This is the mail archive of the libc-alpha@sourceware.org mailing list for the glibc project.


Index Nav: [Date Index] [Subject Index] [Author Index] [Thread Index]
Message Nav: [Date Prev] [Date Next] [Thread Prev] [Thread Next]
Other format: [Raw text]

Adding systemtap probe points in pthread library


Purpose 
======= 
The changes here are systemtap probe points that would enable systemtap understand pthread behavior -- esp. mutex and read/write lock & unlock operations. 

Performance Impact 
================== 
1) Running sysbench as the benchmark with MySQL linked against the glibc with the systemtap pthread probe points compiled in *but without* systemtap enabled, the performance & throughput of MySQL was same as the one linked against the vanilla glibc (ie. without the probe points compile in). 

2) With a micro benchmark that does nothing but just lock & unlock in a single thread, there was no notable difference in performance -- in fact, the glibc with the systemtap pthread probe points compiled in was slightly faster in some cases (less than 0.3% -- likely to be noise). 

3) Solaris 10 plockstat (basically a DTrace application) with -A (full lock events) enabled, MySQL/sysbench was about 2.2X slower. With the systemtap pthread probe points enabled glibc, MySQL/sysbench was a bit over 3X slower when all pthread_unlock operations were monitored. Note that this is not a good comparison, as "full lock events" in DTrace are not the same as all lock/unlock tracing in systemtap. The reason I bring this up is just to show that plockstat & this code are within same order of magnitude in terms of overhead. 

4) This code is based on an earlier implementation: 

http://sourceware.org/ml/systemtap/2009-q1/msg00502.html 

However, there are with some different design philosophies added in -- the major one being that I now have a probe point after the blocking operation.
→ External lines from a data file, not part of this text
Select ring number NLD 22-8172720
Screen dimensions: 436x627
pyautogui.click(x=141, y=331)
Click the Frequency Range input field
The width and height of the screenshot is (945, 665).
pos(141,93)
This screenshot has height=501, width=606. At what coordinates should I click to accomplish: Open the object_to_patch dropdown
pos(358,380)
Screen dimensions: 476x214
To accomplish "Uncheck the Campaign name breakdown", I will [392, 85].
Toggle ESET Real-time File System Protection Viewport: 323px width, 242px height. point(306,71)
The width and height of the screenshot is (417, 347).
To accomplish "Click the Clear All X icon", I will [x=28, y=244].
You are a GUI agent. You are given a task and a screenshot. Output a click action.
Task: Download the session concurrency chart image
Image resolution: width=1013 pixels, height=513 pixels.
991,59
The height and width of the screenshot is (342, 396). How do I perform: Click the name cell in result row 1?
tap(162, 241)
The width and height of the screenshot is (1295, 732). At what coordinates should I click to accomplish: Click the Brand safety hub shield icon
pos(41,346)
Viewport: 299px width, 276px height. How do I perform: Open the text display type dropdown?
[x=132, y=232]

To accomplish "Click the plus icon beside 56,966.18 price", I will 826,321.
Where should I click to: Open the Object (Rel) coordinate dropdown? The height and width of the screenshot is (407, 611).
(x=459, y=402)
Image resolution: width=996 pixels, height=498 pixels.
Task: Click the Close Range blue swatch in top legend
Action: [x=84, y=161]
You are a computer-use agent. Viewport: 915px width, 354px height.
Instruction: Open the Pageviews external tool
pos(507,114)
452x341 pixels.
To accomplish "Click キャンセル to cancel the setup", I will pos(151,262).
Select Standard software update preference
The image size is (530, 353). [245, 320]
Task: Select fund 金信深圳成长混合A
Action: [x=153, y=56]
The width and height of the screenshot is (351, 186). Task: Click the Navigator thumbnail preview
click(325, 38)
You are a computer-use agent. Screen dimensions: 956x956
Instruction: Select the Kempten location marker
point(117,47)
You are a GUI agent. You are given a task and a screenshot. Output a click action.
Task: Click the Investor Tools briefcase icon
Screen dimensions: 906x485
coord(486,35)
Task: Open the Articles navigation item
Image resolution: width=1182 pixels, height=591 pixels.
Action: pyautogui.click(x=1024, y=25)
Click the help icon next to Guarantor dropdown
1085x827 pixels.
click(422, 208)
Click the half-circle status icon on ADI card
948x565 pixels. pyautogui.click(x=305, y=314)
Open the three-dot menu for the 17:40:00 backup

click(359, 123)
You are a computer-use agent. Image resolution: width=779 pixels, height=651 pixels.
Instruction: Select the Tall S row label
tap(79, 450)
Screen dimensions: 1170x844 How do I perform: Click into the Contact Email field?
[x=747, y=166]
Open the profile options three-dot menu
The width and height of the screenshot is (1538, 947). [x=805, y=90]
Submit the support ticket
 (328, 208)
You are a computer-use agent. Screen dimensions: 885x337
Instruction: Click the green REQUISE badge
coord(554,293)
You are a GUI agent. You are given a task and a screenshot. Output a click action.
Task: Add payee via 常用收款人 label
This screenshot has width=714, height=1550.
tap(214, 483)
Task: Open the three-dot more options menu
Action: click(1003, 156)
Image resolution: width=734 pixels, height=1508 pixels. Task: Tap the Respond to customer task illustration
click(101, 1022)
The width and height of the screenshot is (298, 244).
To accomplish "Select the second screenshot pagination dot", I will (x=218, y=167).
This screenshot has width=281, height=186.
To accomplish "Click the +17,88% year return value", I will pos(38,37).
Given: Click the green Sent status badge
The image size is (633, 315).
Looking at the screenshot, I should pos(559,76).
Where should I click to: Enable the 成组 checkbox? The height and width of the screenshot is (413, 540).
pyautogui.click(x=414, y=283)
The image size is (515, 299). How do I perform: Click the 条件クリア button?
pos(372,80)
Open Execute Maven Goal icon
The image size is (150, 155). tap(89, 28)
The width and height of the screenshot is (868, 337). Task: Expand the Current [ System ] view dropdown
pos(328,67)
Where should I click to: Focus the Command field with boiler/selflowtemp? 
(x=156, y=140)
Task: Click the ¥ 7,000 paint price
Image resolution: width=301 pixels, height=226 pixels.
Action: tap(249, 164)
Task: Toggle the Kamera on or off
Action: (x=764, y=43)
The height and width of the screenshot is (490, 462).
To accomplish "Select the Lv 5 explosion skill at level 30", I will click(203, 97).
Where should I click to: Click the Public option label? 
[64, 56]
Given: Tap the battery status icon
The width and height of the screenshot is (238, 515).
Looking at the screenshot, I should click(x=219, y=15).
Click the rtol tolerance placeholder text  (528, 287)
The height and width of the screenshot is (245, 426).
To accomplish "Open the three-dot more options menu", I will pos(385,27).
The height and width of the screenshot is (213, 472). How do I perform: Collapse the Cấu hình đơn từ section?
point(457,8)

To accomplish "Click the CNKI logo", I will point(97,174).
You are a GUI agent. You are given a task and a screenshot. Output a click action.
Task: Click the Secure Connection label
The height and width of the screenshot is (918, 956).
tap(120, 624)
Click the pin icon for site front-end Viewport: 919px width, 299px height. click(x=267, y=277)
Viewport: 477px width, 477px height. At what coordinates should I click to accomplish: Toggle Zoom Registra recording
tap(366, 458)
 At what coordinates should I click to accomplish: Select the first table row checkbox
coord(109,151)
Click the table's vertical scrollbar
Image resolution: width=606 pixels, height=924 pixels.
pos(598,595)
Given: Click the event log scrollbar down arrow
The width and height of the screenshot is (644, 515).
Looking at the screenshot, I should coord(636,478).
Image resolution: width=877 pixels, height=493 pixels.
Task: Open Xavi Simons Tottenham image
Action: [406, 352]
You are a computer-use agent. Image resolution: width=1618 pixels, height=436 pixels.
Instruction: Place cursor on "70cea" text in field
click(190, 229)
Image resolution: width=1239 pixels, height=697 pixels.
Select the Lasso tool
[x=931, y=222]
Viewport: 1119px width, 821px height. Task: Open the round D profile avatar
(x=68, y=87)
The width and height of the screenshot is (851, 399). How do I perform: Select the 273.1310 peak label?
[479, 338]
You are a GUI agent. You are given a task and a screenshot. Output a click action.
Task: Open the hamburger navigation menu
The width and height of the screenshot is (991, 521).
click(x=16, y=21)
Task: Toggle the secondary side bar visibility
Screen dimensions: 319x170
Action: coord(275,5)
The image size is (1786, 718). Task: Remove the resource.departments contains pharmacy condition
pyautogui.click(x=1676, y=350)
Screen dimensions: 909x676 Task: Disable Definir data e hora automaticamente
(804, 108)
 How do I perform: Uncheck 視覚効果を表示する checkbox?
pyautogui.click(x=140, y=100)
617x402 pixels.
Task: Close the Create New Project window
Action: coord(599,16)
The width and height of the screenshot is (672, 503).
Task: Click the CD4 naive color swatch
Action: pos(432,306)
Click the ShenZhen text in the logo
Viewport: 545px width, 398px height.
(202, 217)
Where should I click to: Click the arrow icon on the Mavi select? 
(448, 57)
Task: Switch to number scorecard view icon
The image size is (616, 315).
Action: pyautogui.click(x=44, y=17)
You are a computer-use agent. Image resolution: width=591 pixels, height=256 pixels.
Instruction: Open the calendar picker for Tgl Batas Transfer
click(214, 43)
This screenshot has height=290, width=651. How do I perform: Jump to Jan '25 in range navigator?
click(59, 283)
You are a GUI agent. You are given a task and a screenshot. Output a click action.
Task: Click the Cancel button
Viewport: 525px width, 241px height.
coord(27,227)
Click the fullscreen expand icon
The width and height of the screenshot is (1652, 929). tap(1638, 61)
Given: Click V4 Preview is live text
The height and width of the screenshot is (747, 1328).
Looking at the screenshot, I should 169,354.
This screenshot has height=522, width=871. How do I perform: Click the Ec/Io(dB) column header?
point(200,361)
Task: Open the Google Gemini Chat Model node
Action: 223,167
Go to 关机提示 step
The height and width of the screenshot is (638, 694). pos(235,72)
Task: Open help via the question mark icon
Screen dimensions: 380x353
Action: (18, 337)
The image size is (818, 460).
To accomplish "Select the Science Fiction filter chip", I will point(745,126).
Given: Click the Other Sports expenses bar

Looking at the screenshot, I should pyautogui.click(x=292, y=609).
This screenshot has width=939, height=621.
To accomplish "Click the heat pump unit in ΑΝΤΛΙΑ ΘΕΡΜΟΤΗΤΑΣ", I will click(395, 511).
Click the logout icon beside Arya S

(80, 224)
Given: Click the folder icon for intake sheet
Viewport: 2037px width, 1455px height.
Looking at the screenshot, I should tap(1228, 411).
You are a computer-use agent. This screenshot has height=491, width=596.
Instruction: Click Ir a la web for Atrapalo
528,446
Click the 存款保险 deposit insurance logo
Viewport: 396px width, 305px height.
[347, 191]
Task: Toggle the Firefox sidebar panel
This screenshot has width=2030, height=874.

The reason is that with the probe point at the beginning of the pthread lock related functions, the users can find the locks that are causing most of the time consuming blocks by calculating: 

time spent in acquiring the lock = time @ successful lock acquisition - 
time @ function entry 

5) Finally, there are still performance improvement that can be done. However, I would like to get the glibc maintainers' opinion on how we should implement this: 

- currently, even if the lock is not contented, systemtap & the code will still need to trap into the kernel to record the event. The major place is in __pthread_mutex_lock() : 


if (__builtin_expect (type, PTHREAD_MUTEX_TIMED_NP) 
== PTHREAD_MUTEX_TIMED_NP) 
{ 
simple: 
/* Normal mutex. */ 
LLL_MUTEX_LOCK (mutex); 
assert (mutex->__data.__owner == 0); 

PTHREAD_PROBE_MUTEX_BLOCK(mutex); 
} 

Here, the inline assembly routine LLL_MUTEX_LOCK() is always executed, whether it blocks or not. So for an uncontented lock, each time a thread executes pthread_mutex_lock(), it traps into the kernel when systemtap tracing is enabled. 

The better solution is to trap into the kernel only when the thread needs to block (when it calls the futex system call). 

However, as it is an inline assembly language routine, I am basically touching all the architectures that is supported by glibc. I was wondering if the maintainers are OK with this change, as it will be touching all the architectures. 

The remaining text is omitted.